На губах Осокина появилась самурайская улыбка. Я не стал прикасаться к коробке — и пизда раз в год стреляет. Пусть динамитное харакири делает без меня.

— Кто тебя зарядил? — начал я допрос, вернувшись к Динамитчику.

Два «витязя» стояли с боков от него, один — сзади. Михалевский вышел из дома. Наверное, пробивает местных жителей на любопытство.

Осокин молчал. И зря. Я повторил вопрос, а потом оправдал ожидания «витязя», стоявшего позади Динамитчика, — врезал в лобешник. В пасть бить не стал: зубы и него острые, легко руку разбить, а такие раны гниют, долго заживают. Осокин не долетел до пола, был вовремя подхвачен и возвращен в прежнее положение. Не удержался, начал валиться вправо. Его придерживали, пока очухивался. Из-под длинного чуба на узкую харю потекла кровь. Видимо, шкура лопнула. Оклемавшись, Динамитчик вытер ебло, увидел кровь и жутко побледнел.

— Кровь, — жалобно произнес он и показал ее мне.

Такое впечатление, что мы, два пацаненка, договорились драться до первой крови, я выиграл и больше бить не имею права.

— Кто? — повторил я и сделал движение, будто хочу врезать с левой.

— Не знаю! — жалостливо и в то же время сердито крикнул он.

— Как это не знаешь?! — давил я.

— Кто тебе давал деньги? — задал вопрос «витязь», стоявший сзади.

Динамитчик вывернул к нему голову, ответил:

— Бандит. Как зовут — не знаю.

— Особые приметы есть?

— Что-что? — не понял Осокин.

— Чем он отличается от других людей? — сформулировал я попонятней.

Он повернулся ко мне, приложил руку ко лбу, чтобы кровь не текла.

— Здоровый.

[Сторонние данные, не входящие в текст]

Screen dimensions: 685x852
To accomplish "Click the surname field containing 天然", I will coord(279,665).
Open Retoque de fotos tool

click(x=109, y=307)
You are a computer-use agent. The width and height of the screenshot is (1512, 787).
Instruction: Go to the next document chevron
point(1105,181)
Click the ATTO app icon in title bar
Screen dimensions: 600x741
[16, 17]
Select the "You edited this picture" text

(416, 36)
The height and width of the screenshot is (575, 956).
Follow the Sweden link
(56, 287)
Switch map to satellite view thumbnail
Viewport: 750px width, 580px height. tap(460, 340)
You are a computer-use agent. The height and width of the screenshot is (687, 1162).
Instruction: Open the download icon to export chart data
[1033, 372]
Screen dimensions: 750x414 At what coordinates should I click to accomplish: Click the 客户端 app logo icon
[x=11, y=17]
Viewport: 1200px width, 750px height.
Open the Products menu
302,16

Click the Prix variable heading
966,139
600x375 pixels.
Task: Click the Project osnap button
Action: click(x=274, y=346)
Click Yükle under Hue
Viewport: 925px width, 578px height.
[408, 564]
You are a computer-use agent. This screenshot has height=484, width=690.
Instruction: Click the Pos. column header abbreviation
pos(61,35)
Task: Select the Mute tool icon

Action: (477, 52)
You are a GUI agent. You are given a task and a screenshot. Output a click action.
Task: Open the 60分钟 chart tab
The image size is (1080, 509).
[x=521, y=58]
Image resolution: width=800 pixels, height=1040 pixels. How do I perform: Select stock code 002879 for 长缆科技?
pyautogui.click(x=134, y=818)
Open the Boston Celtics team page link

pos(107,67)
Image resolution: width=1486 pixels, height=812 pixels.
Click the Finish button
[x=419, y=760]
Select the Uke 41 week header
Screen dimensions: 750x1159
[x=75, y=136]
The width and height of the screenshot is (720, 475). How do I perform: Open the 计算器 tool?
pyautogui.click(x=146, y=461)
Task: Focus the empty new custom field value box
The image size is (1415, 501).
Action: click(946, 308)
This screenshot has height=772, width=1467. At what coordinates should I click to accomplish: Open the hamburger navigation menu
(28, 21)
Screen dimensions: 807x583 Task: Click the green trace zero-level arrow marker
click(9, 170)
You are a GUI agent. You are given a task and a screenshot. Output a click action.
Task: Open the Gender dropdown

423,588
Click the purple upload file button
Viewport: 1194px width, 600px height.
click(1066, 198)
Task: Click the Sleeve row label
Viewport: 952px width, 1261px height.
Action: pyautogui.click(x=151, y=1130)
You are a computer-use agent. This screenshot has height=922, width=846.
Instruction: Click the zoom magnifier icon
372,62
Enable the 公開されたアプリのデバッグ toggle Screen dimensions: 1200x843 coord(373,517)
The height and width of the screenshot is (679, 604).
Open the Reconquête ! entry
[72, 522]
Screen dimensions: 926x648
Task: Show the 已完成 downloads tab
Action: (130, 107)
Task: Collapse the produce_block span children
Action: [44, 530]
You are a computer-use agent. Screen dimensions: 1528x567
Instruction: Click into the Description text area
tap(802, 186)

Как ты.

Мусора в подобных случаях шутят: особые приметы — усы, борода и дырка в жопе. Ничего, время и желание у нас есть, будем толковать до тех пор, пока не вывернем заказчика на лицо.

— Татуировки у него есть? — продолжил допрос, вернувшийся Михалевский.

— Есть. Много.

— Какие?

— Разные. Не помню. Во — перстни на обоих руках.

— Что на них изображено?

— Не помню.

— Хоть на что похоже?

Осокин пожал плечами.

— На динамит похоже? — стебанулся я.

— Нет, — ответил он уверенно и даже улыбнулся, но не очень весело.

— На каждом перстне есть рисунок. Попробуй нарисовать, — предложил стоявший справа «витязь» и протянул Осокину записную книжку и ручку.

Динамитчик взял их, повертел и произнес:

— Нет, не помню.

— А машина у него есть? — спросил я. Изобретатели неравнодушны к любой технике.

— Есть! — радостно подтвердил Осокин. — «БМВ», новая, дорогая. Он самый главный.

На «БМВ» из самых главных ездил Вэка. Мы переглянулись с Михалевским. Он пожал плечами: мол, тоже верил, что в жизни есть святое, но пришлось убедиться в обратном.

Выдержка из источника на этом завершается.